Quand le premier ministre était dans l'opposition, il disait très clairement — et je ne l'ai pas oublié — à quel point il était répréhensible de se servir de projets de loi d'exécution du budget pour faire adopter, de façon détournée, un programme législatif. Pourtant, aucun gouvernement n'a recouru davantage à cette tactique que le gouvernement conservateur actuel.
Je pourrais demander à mon collègue de Charlottetown d'aborder la question de la surveillance et de souligner à quel point elle est importante. Le Parti libéral a recommandé que le SCRS et les enjeux entourant la sécurité fassent l'objet d'une surveillance parlementaire. Nous avons eu un débat assez important sur le projet de loi C-51. Les conservateurs tentent de faire croire à la population qu'il y a des terroristes à tous les coins de rue, alors que le NPD pense essentiellement qu'il n'y a pas de problème et qu'il n'y a aucune raison de s'inquiéter. Il s'agit-là d'approches diamétralement opposées.

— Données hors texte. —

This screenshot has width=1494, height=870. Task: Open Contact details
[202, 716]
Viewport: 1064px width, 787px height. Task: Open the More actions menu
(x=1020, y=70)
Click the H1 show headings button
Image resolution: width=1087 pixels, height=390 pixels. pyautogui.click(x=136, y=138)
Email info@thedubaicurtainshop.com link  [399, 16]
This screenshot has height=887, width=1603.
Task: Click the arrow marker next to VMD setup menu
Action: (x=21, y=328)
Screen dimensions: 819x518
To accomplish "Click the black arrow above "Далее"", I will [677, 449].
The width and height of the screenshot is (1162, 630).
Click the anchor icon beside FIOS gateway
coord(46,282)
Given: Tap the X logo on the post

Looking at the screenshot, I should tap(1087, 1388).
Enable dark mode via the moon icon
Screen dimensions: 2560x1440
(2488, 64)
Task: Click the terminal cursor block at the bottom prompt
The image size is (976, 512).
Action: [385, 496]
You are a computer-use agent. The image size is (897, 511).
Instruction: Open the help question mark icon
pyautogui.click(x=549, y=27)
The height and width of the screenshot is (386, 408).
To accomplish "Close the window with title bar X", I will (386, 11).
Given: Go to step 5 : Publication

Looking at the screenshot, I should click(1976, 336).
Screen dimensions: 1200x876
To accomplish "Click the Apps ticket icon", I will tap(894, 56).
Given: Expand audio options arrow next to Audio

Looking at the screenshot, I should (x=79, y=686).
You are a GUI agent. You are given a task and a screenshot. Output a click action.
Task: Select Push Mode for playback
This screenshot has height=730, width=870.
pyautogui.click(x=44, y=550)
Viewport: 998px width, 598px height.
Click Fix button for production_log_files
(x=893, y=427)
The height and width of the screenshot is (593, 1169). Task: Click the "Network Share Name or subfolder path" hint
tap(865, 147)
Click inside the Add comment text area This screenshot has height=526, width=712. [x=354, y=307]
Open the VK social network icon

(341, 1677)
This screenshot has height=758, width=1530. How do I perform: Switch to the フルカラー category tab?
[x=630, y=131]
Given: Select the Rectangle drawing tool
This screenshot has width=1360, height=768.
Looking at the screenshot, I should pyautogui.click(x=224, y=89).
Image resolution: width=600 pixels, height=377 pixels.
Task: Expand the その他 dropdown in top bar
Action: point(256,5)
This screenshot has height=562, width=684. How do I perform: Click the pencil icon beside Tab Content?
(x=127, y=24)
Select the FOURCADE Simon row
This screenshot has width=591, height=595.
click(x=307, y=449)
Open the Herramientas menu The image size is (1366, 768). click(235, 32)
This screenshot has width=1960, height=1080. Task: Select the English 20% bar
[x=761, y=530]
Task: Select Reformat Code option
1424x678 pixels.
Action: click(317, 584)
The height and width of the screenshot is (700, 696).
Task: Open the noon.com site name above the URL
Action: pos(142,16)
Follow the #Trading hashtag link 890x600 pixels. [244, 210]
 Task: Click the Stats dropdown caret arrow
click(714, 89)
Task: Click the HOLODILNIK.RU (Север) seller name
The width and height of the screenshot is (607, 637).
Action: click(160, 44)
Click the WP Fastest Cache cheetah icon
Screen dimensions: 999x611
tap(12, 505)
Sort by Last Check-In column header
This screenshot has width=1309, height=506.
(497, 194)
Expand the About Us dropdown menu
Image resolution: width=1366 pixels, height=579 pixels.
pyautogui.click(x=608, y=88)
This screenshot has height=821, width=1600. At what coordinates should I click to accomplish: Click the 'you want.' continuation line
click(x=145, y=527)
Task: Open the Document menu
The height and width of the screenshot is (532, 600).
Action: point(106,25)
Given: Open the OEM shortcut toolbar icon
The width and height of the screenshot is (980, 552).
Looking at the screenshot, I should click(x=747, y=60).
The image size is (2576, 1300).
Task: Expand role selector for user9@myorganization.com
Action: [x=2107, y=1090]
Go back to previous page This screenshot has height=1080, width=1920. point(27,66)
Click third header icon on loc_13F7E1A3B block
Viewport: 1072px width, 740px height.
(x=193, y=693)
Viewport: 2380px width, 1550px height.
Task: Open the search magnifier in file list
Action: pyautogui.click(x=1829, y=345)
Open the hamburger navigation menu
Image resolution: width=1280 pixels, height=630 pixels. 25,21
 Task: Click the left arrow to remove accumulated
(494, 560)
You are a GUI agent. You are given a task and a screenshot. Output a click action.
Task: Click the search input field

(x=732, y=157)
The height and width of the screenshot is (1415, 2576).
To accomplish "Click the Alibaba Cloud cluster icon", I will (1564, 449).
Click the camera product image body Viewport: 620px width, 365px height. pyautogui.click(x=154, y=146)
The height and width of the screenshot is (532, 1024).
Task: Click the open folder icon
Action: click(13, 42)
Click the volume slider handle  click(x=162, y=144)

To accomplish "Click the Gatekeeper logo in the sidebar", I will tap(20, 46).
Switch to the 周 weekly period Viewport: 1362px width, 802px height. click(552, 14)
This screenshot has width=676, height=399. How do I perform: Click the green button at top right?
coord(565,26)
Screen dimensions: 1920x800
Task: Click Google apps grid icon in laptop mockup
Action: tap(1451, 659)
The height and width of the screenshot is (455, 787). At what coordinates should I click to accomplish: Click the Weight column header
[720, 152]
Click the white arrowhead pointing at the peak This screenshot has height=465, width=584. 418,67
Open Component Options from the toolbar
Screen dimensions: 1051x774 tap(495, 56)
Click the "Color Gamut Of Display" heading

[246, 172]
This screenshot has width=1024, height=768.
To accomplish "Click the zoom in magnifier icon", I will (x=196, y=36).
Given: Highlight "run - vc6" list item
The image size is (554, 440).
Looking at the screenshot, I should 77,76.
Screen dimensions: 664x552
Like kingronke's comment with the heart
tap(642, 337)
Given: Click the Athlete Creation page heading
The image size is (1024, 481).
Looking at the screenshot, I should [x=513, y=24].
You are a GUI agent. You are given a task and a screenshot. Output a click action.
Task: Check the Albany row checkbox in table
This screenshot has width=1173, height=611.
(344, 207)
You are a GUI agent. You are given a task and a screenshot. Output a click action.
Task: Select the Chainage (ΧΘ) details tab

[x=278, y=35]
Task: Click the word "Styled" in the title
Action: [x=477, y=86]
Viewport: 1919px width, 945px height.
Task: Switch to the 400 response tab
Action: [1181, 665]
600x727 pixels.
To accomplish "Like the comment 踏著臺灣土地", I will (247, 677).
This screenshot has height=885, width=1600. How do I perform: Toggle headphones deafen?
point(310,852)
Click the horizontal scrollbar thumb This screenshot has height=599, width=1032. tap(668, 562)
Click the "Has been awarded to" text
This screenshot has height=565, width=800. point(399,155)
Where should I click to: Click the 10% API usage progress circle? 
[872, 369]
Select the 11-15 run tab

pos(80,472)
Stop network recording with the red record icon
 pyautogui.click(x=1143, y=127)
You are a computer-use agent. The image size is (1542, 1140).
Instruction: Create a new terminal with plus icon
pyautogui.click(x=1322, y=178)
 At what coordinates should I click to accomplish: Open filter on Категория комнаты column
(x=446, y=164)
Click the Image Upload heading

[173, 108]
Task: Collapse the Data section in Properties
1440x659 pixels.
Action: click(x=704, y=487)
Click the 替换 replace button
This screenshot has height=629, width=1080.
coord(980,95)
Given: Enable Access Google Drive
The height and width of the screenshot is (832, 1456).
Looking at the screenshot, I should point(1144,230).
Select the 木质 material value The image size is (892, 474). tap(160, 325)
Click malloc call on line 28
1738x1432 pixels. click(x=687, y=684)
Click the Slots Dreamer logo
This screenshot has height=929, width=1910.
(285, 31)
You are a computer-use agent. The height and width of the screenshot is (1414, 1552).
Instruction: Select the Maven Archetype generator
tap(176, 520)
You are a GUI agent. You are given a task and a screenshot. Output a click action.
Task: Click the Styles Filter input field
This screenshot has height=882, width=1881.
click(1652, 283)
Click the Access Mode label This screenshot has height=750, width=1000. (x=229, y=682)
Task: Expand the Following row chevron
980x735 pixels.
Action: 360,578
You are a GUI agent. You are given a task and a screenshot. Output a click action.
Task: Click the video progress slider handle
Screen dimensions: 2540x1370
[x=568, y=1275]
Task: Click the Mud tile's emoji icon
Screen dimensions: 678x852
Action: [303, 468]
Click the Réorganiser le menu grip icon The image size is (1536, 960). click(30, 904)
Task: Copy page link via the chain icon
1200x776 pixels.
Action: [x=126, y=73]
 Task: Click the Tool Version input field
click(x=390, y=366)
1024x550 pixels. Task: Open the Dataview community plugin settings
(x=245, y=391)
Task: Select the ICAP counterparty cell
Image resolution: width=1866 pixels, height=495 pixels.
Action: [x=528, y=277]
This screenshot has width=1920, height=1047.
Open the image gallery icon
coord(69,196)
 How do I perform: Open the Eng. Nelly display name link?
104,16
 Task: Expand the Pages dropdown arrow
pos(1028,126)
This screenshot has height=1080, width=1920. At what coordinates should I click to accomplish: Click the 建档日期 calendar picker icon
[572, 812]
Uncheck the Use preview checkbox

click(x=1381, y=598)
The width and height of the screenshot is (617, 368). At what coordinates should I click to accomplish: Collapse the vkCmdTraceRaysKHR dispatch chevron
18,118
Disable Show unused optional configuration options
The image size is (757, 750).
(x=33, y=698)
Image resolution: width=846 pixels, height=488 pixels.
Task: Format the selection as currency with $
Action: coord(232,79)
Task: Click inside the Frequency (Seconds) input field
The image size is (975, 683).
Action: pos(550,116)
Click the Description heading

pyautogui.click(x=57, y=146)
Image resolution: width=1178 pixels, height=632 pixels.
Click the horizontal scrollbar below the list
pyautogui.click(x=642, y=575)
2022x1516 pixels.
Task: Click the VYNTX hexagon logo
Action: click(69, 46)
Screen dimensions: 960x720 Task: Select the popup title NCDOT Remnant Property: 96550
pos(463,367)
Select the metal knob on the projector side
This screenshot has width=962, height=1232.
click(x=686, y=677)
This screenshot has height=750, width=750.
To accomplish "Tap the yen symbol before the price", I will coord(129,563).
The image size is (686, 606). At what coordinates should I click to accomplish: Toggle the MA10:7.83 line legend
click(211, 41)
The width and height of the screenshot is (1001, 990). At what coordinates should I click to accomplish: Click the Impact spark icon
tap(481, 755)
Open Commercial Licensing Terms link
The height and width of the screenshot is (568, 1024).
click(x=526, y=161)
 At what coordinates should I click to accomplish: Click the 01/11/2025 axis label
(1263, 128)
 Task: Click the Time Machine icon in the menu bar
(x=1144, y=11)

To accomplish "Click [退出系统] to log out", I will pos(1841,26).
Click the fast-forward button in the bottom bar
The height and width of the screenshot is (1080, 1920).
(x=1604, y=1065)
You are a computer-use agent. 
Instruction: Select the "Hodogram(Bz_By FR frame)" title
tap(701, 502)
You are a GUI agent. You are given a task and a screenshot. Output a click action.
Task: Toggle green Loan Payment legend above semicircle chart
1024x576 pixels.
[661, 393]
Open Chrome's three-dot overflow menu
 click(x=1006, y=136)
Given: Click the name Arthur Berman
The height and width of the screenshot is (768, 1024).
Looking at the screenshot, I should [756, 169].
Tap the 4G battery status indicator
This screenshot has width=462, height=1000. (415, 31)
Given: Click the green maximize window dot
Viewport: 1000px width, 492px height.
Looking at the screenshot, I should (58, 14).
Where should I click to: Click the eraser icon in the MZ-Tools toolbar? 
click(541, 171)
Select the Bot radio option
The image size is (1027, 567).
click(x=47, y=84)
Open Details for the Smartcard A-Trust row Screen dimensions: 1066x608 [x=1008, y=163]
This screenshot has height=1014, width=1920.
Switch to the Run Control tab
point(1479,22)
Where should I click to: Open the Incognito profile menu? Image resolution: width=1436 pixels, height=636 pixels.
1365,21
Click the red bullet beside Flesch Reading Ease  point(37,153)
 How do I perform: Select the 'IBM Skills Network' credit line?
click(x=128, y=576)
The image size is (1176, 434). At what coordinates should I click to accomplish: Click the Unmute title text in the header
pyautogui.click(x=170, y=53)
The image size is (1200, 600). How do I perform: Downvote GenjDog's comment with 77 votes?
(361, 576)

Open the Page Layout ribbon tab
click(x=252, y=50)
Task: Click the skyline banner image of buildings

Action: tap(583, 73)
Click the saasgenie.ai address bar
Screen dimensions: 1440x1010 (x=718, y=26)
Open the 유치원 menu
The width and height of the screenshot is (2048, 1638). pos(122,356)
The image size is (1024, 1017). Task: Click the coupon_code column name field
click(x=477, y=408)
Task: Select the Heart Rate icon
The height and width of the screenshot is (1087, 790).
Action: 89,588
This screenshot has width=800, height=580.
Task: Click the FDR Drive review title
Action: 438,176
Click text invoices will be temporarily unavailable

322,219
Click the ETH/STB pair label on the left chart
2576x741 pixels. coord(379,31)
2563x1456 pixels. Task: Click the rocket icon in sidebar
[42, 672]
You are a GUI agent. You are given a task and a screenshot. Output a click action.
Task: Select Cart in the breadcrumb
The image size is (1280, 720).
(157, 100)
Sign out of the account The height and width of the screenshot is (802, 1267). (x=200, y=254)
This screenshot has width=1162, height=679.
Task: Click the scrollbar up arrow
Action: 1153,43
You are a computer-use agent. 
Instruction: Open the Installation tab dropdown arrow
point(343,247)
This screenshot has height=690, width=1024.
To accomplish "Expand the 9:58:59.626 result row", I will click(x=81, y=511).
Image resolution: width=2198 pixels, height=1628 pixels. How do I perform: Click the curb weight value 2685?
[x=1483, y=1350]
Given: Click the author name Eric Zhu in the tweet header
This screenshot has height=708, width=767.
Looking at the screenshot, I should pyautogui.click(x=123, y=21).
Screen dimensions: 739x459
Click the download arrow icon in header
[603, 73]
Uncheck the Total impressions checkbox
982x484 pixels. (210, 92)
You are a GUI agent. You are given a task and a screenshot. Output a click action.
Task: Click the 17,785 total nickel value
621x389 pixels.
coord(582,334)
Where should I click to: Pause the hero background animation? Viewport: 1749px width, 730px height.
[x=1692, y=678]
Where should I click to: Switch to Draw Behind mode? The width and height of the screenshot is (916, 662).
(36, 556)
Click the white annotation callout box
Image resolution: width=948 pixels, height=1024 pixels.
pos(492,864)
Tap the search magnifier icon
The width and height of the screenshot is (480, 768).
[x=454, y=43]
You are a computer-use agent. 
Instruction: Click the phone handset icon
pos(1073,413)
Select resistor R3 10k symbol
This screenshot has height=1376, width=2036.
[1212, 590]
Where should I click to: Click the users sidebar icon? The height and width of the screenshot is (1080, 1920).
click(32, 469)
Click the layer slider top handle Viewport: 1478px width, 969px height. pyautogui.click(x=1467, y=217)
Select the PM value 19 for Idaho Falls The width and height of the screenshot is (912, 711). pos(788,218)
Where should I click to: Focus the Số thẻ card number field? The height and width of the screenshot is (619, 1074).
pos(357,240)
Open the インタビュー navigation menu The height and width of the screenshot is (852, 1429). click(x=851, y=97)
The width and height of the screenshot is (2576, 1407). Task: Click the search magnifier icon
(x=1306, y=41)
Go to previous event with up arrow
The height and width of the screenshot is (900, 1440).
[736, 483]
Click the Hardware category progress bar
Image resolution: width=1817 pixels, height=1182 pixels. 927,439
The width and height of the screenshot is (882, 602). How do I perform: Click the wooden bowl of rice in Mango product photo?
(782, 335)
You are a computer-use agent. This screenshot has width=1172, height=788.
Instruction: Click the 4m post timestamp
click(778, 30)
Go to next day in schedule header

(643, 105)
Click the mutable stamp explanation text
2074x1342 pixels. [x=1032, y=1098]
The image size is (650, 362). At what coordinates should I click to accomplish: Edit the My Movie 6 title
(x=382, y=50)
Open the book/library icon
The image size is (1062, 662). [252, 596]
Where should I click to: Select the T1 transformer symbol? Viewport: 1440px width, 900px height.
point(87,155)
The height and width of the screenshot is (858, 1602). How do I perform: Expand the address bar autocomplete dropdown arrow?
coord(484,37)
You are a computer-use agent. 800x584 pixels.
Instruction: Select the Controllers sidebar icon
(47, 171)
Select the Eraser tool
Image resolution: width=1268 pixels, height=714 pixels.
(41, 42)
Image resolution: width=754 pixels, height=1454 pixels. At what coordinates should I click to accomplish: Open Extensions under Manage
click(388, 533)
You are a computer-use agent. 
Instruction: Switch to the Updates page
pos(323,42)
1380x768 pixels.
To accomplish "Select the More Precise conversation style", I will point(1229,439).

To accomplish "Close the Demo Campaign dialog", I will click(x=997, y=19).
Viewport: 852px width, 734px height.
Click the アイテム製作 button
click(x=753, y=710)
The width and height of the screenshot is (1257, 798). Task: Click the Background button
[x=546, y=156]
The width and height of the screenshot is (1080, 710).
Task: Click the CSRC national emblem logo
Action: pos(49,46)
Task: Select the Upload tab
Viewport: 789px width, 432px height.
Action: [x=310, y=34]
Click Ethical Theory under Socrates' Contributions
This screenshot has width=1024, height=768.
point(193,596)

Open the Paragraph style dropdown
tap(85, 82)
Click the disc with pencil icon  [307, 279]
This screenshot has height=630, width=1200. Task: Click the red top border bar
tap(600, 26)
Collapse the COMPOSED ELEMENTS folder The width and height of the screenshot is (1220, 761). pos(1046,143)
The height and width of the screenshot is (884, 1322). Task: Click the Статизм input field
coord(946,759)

Les libéraux comprennent l'importance de la sécurité. Nous en sommes conscients. Cependant, nous comprenons aussi l'importance de protéger les droits individuels. Après tout, nous sommes le parti qui a présenté la Charte canadienne des droits et libertés.
Nous parlons de diligence et de l'important rôle de surveillance joué par les comités parlementaires. Aux termes du projet de loi S-2, les règlements seront assujettis à une moins grande surveillance parlementaire. Je crois que le secrétaire parlementaire s'en rend compte, ou du moins le devrait.
Il aurait été plus encourageant d'entendre le secrétaire parlementaire parler de l'importance de la surveillance parlementaire. Le gouvernement et lui sont très enthousiastes à l'égard de ce projet de loi, mais ils ne disent pas si le gouvernement du Canada est prêt à abandonner un élément très important de l'incorporation par renvoi dans les règlements. Cela aura des répercussions très importantes non seulement aujourd'hui mais surtout à l'avenir, car le Canada est en train de se tailler une place plus importante sur le marché mondial. La surveillance parlementaire revêt donc une importance capitale.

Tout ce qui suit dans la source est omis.